Question

One of the two digits of a two digit number is three times the other digit. If you interchange the digits of this two-digit number and add the resulting number to the original number, you get 88. What is the original number ?

Answer

**step1** Understanding the problem

We are looking for a two-digit number. We know two things about its digits:
1. One of the digits is three times the other digit.
2. If we swap the positions of the digits to form a new number, and then add this new number to the original number, the total sum is 88.

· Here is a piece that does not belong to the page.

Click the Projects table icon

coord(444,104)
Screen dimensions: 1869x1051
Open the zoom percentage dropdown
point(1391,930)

**step2** Identifying possible pairs of digits

First, let's find all possible pairs of single digits where one digit is three times the other.
* If one digit is 1, then three times that digit is $$1 \times 3 = 3$$. So, the pair (1, 3) is a possibility.
* If one digit is 2, then three times that digit is $$2 \times 3 = 6$$. So, the pair (2, 6) is a possibility.
* If one digit is 3, then three times that digit is $$3 \times 3 = 9$$. So, the pair (3, 9) is a possibility.
(We don't consider 0 because three times 0 is 0, which would not form a two-digit number where one digit is three times a non-zero digit. Also, if a digit is larger than 3, its triple would be a two-digit number, e.g., $$4 \times 3 = 12$$, which cannot be a single digit in a number's place).

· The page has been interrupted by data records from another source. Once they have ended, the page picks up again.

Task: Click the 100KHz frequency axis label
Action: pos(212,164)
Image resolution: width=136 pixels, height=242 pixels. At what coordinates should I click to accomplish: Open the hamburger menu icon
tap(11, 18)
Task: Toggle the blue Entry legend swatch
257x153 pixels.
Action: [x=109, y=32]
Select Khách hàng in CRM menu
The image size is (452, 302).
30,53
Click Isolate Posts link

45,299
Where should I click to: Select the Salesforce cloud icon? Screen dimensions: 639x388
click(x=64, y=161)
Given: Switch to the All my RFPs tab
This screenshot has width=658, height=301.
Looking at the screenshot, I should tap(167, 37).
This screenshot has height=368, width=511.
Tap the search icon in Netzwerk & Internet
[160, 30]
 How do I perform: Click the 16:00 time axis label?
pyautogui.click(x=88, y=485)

**step3** Forming possible two-digit numbers and their interchanged versions

Now, let's use these digit pairs to form all possible two-digit numbers where one digit is three times the other, and identify their interchanged versions:
* **From the digit pair (1, 3):**
* The original number could be 13.
* For the number 13, the tens place is 1; the ones place is 3.
* The original number could be 31.
* For the number 31, the tens place is 3; the ones place is 1.
* **From the digit pair (2, 6):**
* The original number could be 26.
* For the number 26, the tens place is 2; the ones place is 6.
* The original number could be 62.
* For the number 62, the tens place is 6; the ones place is 2.
* **From the digit pair (3, 9):**
* The original number could be 39.
* For the number 39, the tens place is 3; the ones place is 9.
* The original number could be 93.
* For the number 93, the tens place is 9; the ones place is 3.

**step4** Checking the sum condition for each possibility

Now, we will check each of these possible original numbers by interchanging their digits and adding the resulting number to the original number. The sum must be 88.
* **Case 1: Original number is 13**
* The tens place of 13 is 1; the ones place of 13 is 3.
* The interchanged number is 31.
* The tens place of 31 is 3; the ones place of 31 is 1.
* Sum: $$13 + 31 = 44$$.
* Since 44 is not 88, 13 is not the original number.
* **Case 2: Original number is 31**
* The tens place of 31 is 3; the ones place of 31 is 1.
* The interchanged number is 13.
* The tens place of 13 is 1; the ones place of 13 is 3.
* Sum: $$31 + 13 = 44$$.
* Since 44 is not 88, 31 is not the original number.
* **Case 3: Original number is 26**
* The tens place of 26 is 2; the ones place of 26 is 6.
* The interchanged number is 62.
* The tens place of 62 is 6; the ones place of 62 is 2.
* Sum: $$26 + 62$$.
* Adding the ones digits: $$6 + 2 = 8$$.
* Adding the tens digits: $$2 + 6 = 8$$.
* The total sum is 8 tens and 8 ones, which is 88.
* Since 88 is equal to 88, 26 is a possible original number.
* **Case 4: Original number is 62**
* The tens place of 62 is 6; the ones place of 62 is 2.
* The interchanged number is 26.
* The tens place of 26 is 2; the ones place of 26 is 6.
* Sum: $$62 + 26$$.
* Adding the ones digits: $$2 + 6 = 8$$.
* Adding the tens digits: $$6 + 2 = 8$$.
* The total sum is 8 tens and 8 ones, which is 88.
* Since 88 is equal to 88, 62 is also a possible original number.
* **Case 5: Original number is 39**
* The tens place of 39 is 3; the ones place of 39 is 9.
* The interchanged number is 93.
* The tens place of 93 is 9; the ones place of 93 is 3.
* Sum: $$39 + 93 = 132$$.
* Since 132 is not 88, 39 is not the original number.
* **Case 6: Original number is 93**
* The tens place of 93 is 9; the ones place of 93 is 3.
* The interchanged number is 39.
* The tens place of 39 is 3; the ones place of 39 is 9.
* Sum: $$93 + 39 = 132$$.
* Since 132 is not 88, 93 is not the original number.

**step5** Stating the final answer

Both 26 and 62 satisfy all the conditions given in the problem.
Therefore, the original number could be 26 or 62.